Lanaal breathed heavily, her bronze-tinged face streaked with redness. "It may not be possible to remove it, Vell," she warned.

"I will strive nevertheless," Vell promised. "Thank you for helping me, Lanaal. I hope I can still call you my friend."

"Have no fear," she whispered. Her smile was filled with concern. "I will help however I can. But if you are seeking answers to your puzzle, I don't know if I can help you any further."

"There may be other possibilities," said Vell. "Rask mentioned something about the Fountains of Memory."

CHAPTER 10

Sprites fell like hostile rain. The Antiquarians, Leng, Ardeth, and Gan held their ground against waves and waves of them. The sprites were joined by grigs playing their dreadful fiddles, gossamer-winged pixies, and even some of the seldom-seen nixies. The fey climbed the trees, dived down on the party below, and launched their arrows. The battlefield rang with the grigs' discordant music.

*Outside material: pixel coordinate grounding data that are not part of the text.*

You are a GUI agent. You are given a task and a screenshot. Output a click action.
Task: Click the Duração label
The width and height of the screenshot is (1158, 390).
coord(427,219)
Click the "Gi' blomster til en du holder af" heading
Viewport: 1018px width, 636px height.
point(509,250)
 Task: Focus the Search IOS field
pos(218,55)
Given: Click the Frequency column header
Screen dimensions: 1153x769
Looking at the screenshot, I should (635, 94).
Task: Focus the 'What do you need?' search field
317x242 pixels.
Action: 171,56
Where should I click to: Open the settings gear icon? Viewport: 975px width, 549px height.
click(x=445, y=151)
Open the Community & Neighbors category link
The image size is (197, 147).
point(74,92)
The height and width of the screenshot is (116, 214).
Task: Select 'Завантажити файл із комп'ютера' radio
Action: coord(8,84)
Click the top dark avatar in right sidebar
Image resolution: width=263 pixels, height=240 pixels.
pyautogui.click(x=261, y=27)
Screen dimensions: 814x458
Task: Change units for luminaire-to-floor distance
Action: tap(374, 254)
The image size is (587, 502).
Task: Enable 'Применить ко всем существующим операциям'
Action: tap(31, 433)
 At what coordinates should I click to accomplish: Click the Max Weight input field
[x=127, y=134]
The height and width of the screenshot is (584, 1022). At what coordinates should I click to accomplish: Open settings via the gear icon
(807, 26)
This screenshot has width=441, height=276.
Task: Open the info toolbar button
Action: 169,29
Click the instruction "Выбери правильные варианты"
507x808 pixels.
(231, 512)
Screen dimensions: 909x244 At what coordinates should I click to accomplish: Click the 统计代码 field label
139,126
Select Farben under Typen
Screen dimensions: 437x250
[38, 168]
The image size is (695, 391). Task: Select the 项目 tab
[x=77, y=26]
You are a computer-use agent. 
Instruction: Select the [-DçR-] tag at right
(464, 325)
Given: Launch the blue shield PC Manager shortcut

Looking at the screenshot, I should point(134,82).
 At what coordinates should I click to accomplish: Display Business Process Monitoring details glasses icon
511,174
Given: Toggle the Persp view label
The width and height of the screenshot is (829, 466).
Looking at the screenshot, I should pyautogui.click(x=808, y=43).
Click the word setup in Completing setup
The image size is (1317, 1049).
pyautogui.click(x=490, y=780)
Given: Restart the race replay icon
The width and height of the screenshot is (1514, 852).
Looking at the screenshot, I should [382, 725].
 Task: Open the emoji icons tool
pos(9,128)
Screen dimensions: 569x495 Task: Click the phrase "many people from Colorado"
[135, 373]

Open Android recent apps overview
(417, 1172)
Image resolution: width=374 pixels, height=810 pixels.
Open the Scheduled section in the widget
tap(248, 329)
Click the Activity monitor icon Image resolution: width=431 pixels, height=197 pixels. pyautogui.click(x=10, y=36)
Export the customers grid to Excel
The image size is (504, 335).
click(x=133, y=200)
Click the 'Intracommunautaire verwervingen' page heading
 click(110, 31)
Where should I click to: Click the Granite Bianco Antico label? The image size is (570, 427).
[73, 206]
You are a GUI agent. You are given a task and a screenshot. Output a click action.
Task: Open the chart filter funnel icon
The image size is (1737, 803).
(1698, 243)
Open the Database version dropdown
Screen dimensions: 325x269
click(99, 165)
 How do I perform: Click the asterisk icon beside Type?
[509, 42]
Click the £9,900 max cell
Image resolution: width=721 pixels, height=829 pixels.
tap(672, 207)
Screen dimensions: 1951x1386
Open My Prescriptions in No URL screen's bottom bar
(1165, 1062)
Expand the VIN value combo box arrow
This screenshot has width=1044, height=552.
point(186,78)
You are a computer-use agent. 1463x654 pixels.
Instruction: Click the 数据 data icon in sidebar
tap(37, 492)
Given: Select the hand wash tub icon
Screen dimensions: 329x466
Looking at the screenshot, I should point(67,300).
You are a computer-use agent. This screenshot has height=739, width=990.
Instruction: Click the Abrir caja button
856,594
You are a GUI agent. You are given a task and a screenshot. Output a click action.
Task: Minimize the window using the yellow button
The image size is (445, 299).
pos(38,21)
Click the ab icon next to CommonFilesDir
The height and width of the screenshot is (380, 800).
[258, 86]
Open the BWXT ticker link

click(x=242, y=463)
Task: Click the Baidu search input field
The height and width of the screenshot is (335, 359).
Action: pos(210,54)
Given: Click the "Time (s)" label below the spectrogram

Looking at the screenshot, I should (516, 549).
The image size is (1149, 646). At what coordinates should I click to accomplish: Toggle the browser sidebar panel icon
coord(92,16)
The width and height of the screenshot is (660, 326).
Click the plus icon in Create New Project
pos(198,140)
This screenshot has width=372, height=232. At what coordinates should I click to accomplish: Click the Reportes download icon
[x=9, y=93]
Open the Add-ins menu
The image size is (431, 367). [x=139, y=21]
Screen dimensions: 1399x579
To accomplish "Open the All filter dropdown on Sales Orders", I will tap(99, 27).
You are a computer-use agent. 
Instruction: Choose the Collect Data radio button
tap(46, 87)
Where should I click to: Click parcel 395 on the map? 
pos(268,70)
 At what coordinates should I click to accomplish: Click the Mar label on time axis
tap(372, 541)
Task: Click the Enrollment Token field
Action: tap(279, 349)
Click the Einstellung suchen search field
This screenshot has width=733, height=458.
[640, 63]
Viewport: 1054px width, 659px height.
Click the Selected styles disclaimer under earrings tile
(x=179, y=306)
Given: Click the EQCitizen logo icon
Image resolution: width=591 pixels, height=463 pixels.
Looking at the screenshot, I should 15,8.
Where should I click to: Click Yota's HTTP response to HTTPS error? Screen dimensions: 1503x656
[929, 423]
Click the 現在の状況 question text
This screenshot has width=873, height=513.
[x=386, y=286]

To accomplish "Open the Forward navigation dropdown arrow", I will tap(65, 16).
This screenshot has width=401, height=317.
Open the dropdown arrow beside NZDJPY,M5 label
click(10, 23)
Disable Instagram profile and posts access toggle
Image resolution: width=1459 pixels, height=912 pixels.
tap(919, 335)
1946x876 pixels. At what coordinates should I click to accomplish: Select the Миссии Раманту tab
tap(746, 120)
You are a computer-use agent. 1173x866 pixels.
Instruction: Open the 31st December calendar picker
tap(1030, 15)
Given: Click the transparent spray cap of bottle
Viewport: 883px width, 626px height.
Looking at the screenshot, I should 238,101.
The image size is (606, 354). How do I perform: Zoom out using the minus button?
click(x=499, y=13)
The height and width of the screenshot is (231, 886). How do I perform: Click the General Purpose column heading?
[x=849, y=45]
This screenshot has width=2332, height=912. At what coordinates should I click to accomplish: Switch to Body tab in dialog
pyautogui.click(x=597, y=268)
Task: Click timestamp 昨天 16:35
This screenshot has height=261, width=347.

"If we were to surrender," Ardeth shouted through the cacophony, "do you suppose they'd stop playing?"

Amid a duskwood grove carpeted in damp moss, the fey ambushed them and pressed the attack, seemingly unconcerned about their massive casualties. Each swing of Gan's greataxe killed five of them at a time, and the blades of Nithinial and Royce swung unceasingly, slicing the small, fragile creatures with ease. Ardeth crouched with her crossbow and targeted the pixies with her deadly bolts, while Gunton used a net to trap them, then finish them with the point of a short spear. Fey blood pooled on the forest floor. Bessick swung his chains, snagging wings and ripping sprites apart with their cruel spikes. Vonelh blasted the creatures with huge gusts of wind that blew their arrows astray and toppled the smaller sprites, their wings beating hopelessly as the air funneled them hard against the trees.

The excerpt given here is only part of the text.